Thanks for reporting this! We’re investigating and had a quick follow-up question that might help pinpoint the issue.
In your linked table (“Instances”), is the primary field a lookup field or a formula that returns an array? And if so, have you changed that field recently?
This could affect how count(field('Instances')) behaves.
The primary field in Instances is field Instance, a formula that concatenates the instance’s date and the instance’s event. I thought that they were joined into a string but it’s possible that I missed that and it’s indeed returning an array. This would explain the behaviour.
However I have another problem. It seems that I cannot see the primary field Instance in the Instances grid view any more. Instead the Event column is the leftmost column:
When I enlarge a row, the Instance column is also not showing.
But when I go the Events table and look at the Instances column, it contains the output of the formula that I had created, and drilling down into the details shows the column:
Quick addendum: if I try to create a new column Instance in the Instances table, baserow protests that the column already exists.
But I can’t find a way to get it displayed in the grid view in its expected position (leftmost column / primary field).
EDIT 2: If I create a new grid view from scratch, the primary field Instance appears as expected:
But for some reason, all my previously created grids look like this:
with Event being the sticky leftmost column.
I am still not sure how to “unhide” the primary field here.
Also, after creating the new grid and getting access to the primary field again, I can confirm that the formula did not return a string but an array as you suspected.
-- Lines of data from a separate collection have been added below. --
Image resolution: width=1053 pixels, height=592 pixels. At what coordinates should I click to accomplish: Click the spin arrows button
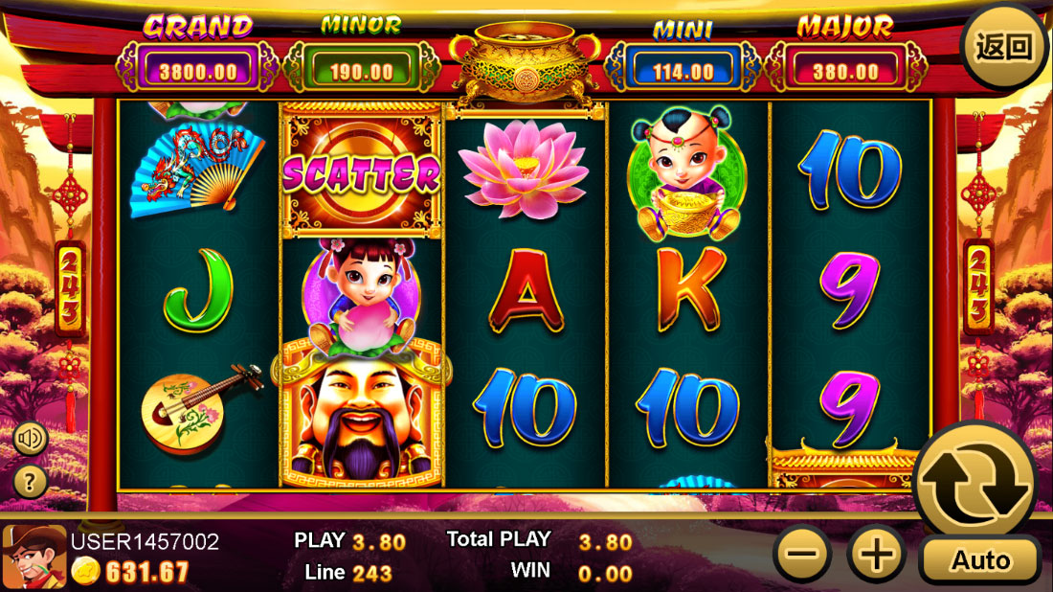[975, 482]
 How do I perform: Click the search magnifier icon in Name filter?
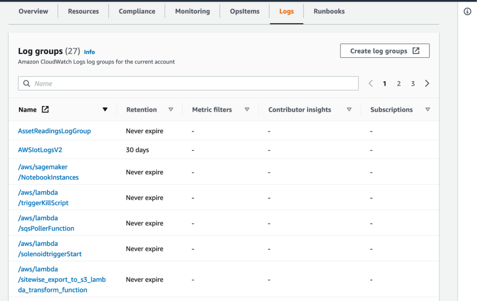coord(26,83)
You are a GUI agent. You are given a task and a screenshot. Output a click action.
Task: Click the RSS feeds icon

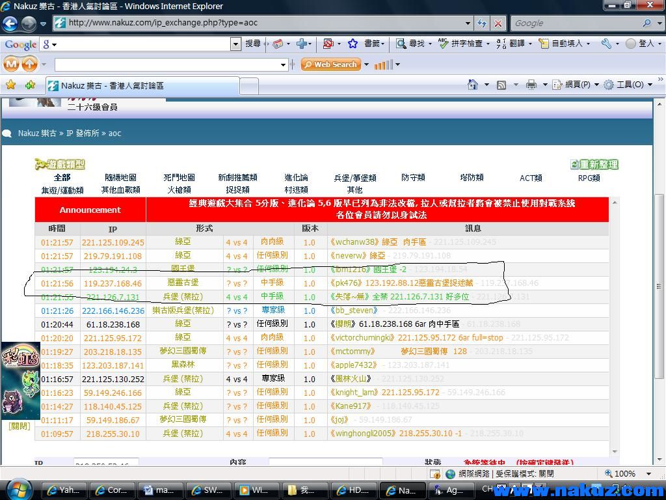click(x=501, y=85)
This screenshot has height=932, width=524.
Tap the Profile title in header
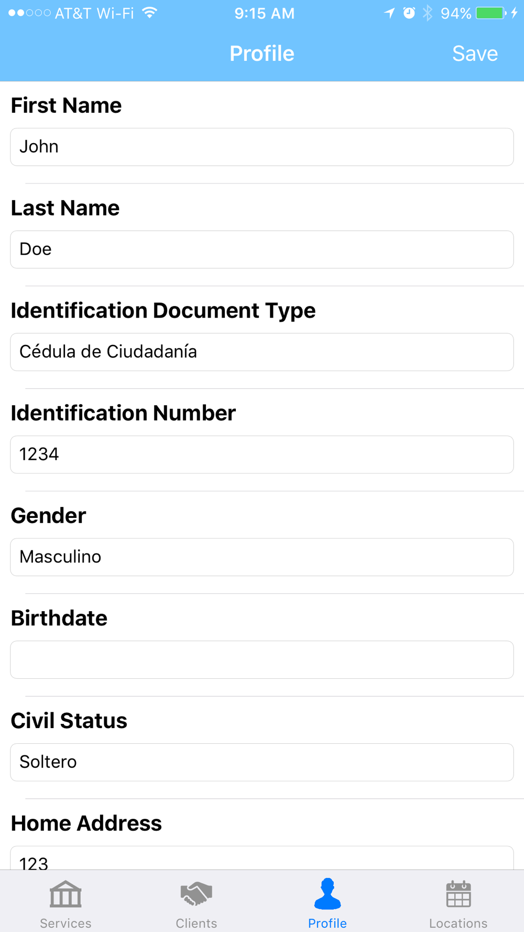click(262, 53)
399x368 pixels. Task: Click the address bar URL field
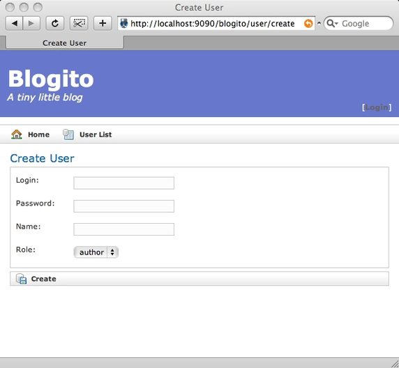coord(213,24)
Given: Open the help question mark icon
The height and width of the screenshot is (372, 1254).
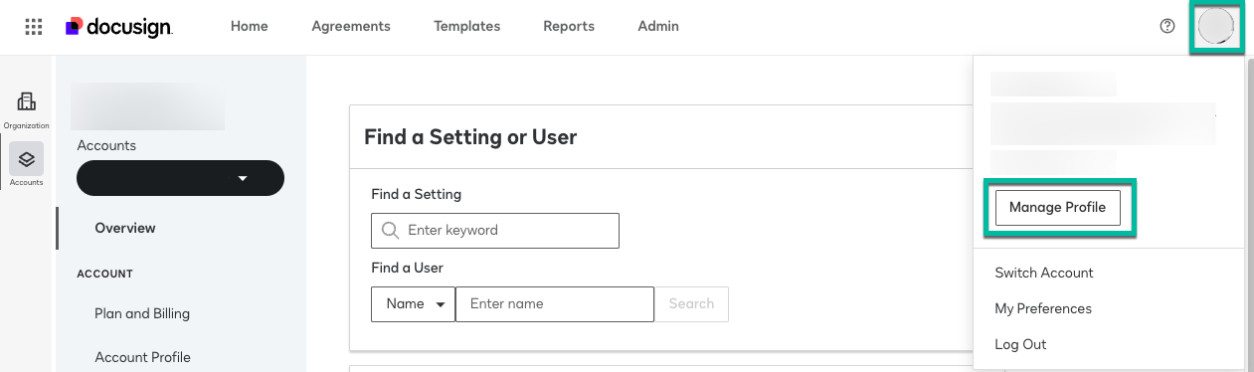Looking at the screenshot, I should coord(1167,27).
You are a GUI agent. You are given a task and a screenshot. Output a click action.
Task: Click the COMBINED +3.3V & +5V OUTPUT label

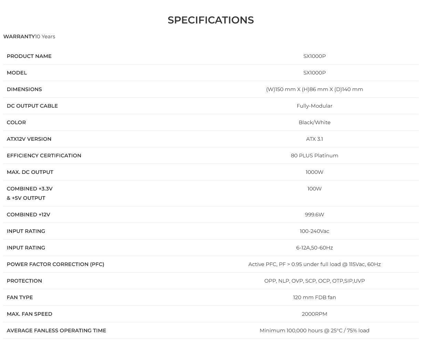pyautogui.click(x=30, y=193)
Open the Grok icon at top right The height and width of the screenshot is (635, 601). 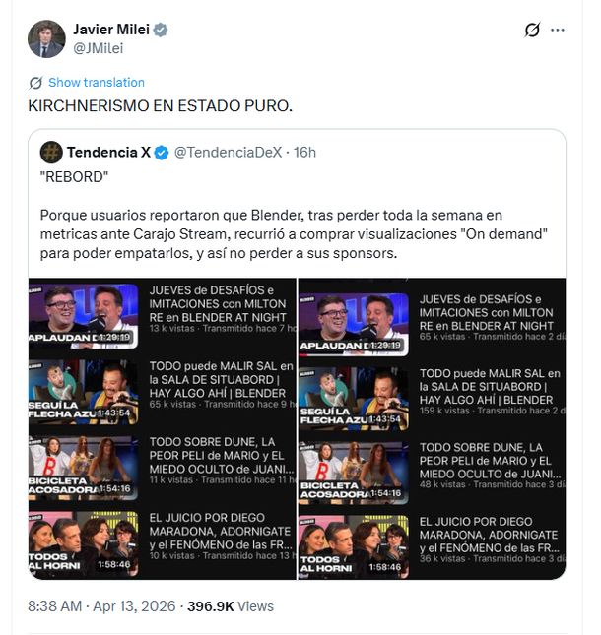[x=532, y=30]
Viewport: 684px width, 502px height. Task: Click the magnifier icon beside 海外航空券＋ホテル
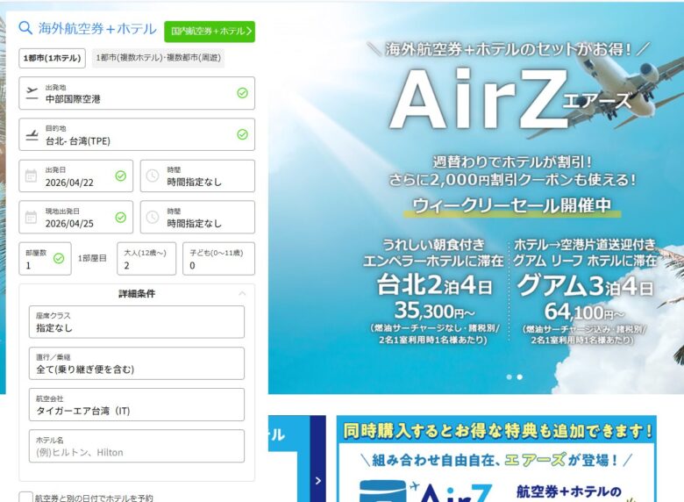tap(25, 28)
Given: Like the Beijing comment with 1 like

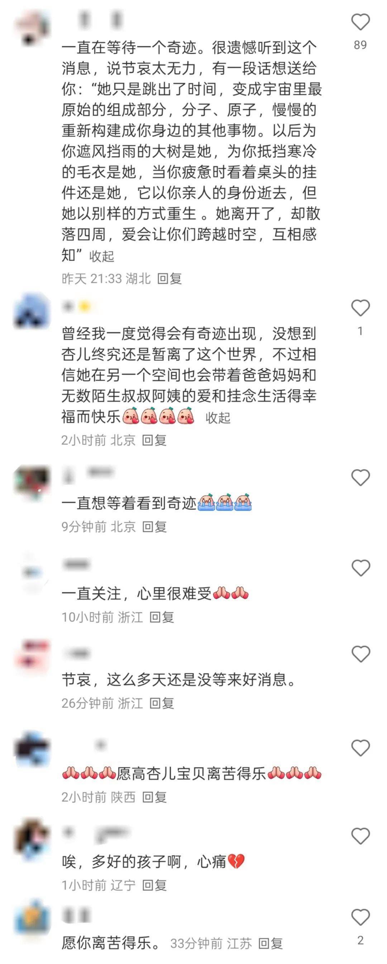Looking at the screenshot, I should (360, 308).
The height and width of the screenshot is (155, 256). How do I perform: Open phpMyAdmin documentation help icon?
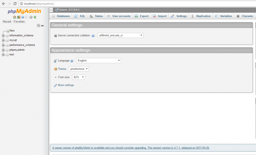23,17
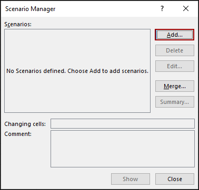This screenshot has width=199, height=190.
Task: Click the Scenarios: label
Action: click(18, 24)
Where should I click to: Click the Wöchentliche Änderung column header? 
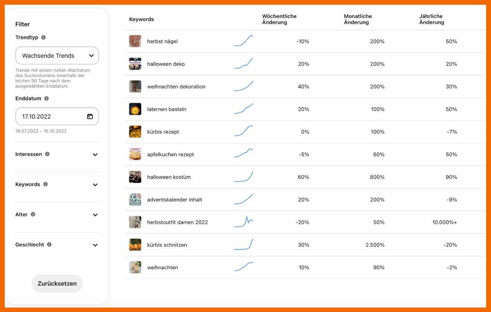click(x=279, y=19)
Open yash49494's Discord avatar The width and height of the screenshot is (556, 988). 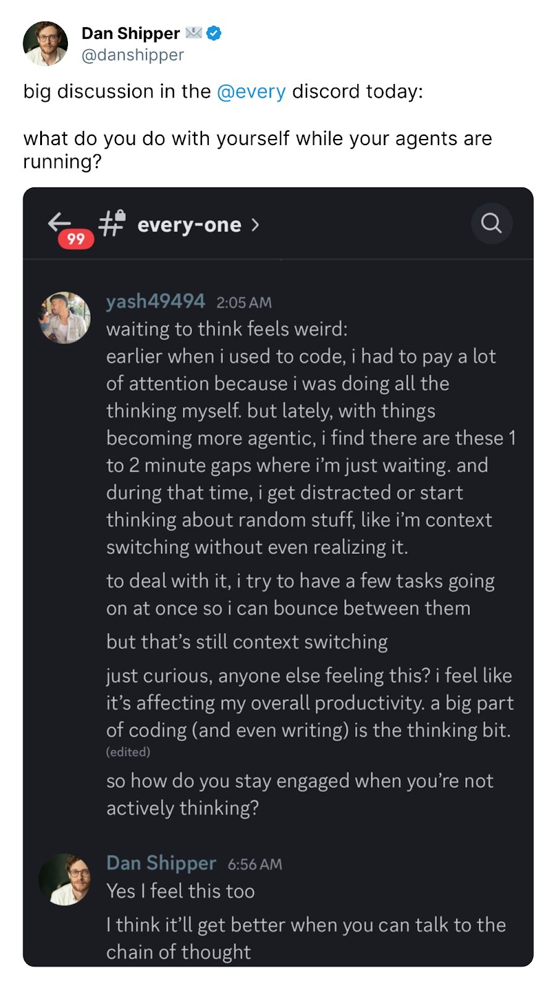click(65, 317)
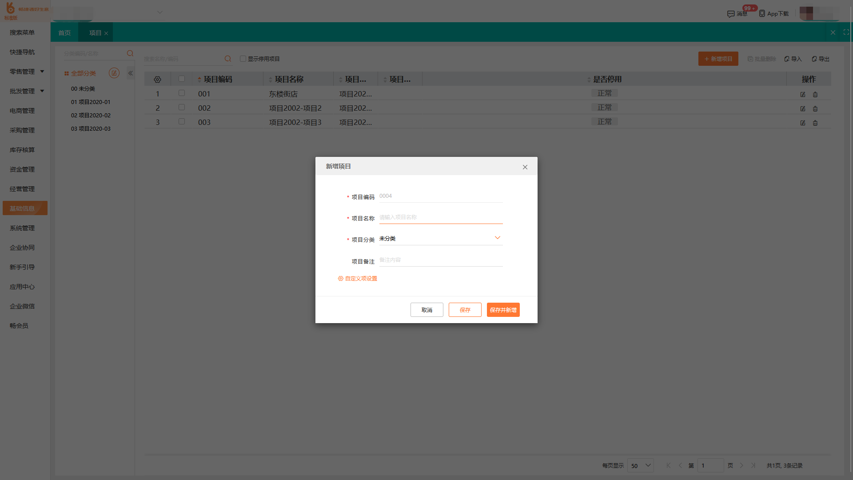
Task: Click the export icon in toolbar
Action: 820,58
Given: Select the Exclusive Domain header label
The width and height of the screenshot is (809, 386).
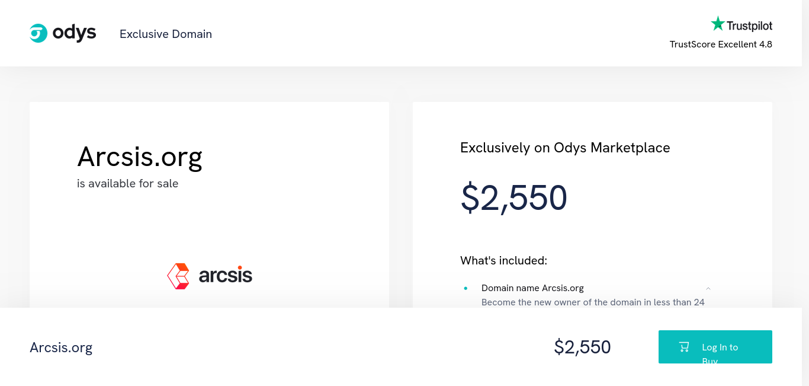Looking at the screenshot, I should [x=166, y=34].
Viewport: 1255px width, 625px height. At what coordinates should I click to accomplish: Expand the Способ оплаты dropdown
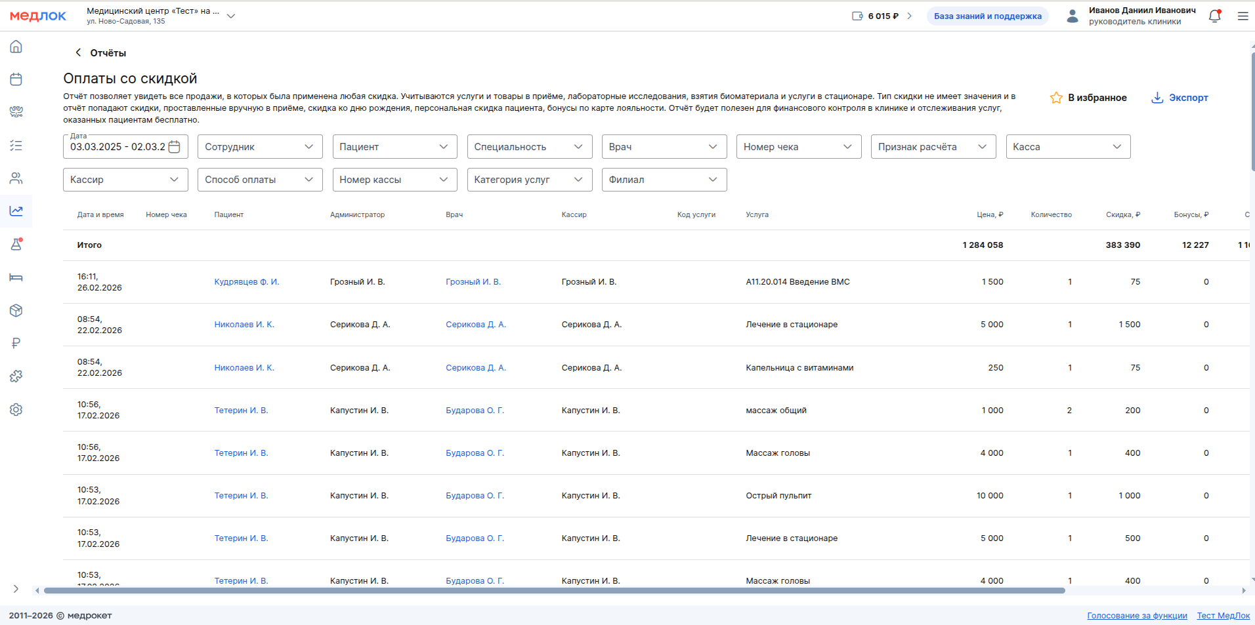(260, 180)
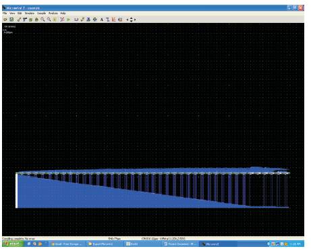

Modifying it to return a string addressed the original issue for this topic. Thank you!
Hey @Yam, glad to hear the first issue is resolved now. Regarding the visibility of the primary field, could this be the same UI issue discussed here: Primary fields gone missing - #4 by davide
To be honest, now that I understand why count() behaved like it did in my example, I think it makes sense (if you count an array of arrays, you get an array of the array counts). Using sum() can be used to get a total if needed. Changing the behavior could make it difficult for other cases. Like if you have an array of arrays and you want the max of counts of the element arrays; if count is made to work recursively until the result is a number, it becomes impossible.
That’s a fair point, but count() is fundamentally an aggregation function, so it should always return a number.
Your example of getting the max of element array counts is valid, but it can also be achieved with a dedicated count field on the related table combined with max(lookup(link, count_field)).
It’s a bit more verbose, but more explicit and predictable. Allowing count() to sometimes return an array also risks breaking other formula field interactions down the line, when the source field change from an array to something else.